Aim of the task
Type out every entry again, character for character.

Exercise data
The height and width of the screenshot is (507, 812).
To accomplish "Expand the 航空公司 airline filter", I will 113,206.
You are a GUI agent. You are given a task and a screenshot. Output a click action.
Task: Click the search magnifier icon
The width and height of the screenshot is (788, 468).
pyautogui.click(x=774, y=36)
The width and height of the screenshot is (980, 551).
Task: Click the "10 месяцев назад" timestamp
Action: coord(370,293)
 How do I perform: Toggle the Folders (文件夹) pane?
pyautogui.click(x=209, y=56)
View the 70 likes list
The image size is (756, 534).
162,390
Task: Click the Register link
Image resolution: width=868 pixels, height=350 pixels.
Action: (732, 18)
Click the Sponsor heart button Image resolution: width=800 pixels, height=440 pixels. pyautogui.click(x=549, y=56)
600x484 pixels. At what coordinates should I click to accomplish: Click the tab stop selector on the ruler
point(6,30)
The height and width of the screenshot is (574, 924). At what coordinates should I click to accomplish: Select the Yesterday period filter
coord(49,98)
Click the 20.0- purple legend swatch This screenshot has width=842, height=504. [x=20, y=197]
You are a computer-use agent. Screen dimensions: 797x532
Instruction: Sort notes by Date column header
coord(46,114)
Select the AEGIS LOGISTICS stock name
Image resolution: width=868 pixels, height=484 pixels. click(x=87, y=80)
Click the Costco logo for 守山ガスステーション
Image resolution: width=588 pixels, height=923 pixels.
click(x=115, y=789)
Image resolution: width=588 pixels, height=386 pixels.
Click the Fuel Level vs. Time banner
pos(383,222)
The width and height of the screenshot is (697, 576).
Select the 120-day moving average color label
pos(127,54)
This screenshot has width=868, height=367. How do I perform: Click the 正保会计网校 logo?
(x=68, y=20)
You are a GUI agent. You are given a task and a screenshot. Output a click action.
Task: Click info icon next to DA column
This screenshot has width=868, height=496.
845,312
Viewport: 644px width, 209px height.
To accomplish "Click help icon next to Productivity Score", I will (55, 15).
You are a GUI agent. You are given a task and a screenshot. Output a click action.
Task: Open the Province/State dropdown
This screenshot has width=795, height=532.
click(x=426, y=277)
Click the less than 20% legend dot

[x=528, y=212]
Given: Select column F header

Response
The height and width of the screenshot is (507, 812).
To accomplish "Expand the 航空公司 airline filter", I will 113,206.
You are a GUI agent. You are given a task and a screenshot. Output a click action.
Task: Click the search magnifier icon
The width and height of the screenshot is (788, 468).
pyautogui.click(x=774, y=36)
The width and height of the screenshot is (980, 551).
Task: Click the "10 месяцев назад" timestamp
Action: coord(370,293)
 How do I perform: Toggle the Folders (文件夹) pane?
pyautogui.click(x=209, y=56)
View the 70 likes list
The image size is (756, 534).
162,390
Task: Click the Register link
Image resolution: width=868 pixels, height=350 pixels.
Action: (732, 18)
Click the Sponsor heart button Image resolution: width=800 pixels, height=440 pixels. pyautogui.click(x=549, y=56)
600x484 pixels. At what coordinates should I click to accomplish: Click the tab stop selector on the ruler
point(6,30)
The height and width of the screenshot is (574, 924). At what coordinates should I click to accomplish: Select the Yesterday period filter
coord(49,98)
Click the 20.0- purple legend swatch This screenshot has width=842, height=504. [x=20, y=197]
You are a computer-use agent. Screen dimensions: 797x532
Instruction: Sort notes by Date column header
coord(46,114)
Select the AEGIS LOGISTICS stock name
Image resolution: width=868 pixels, height=484 pixels. click(x=87, y=80)
Click the Costco logo for 守山ガスステーション
Image resolution: width=588 pixels, height=923 pixels.
click(x=115, y=789)
Image resolution: width=588 pixels, height=386 pixels.
Click the Fuel Level vs. Time banner
pos(383,222)
The width and height of the screenshot is (697, 576).
Select the 120-day moving average color label
pos(127,54)
This screenshot has width=868, height=367. How do I perform: Click the 正保会计网校 logo?
(x=68, y=20)
You are a GUI agent. You are given a task and a screenshot. Output a click action.
Task: Click info icon next to DA column
This screenshot has width=868, height=496.
845,312
Viewport: 644px width, 209px height.
To accomplish "Click help icon next to Productivity Score", I will (55, 15).
You are a GUI agent. You are given a task and a screenshot. Output a click action.
Task: Open the Province/State dropdown
This screenshot has width=795, height=532.
click(x=426, y=277)
Click the less than 20% legend dot

[x=528, y=212]
Given: Select column F header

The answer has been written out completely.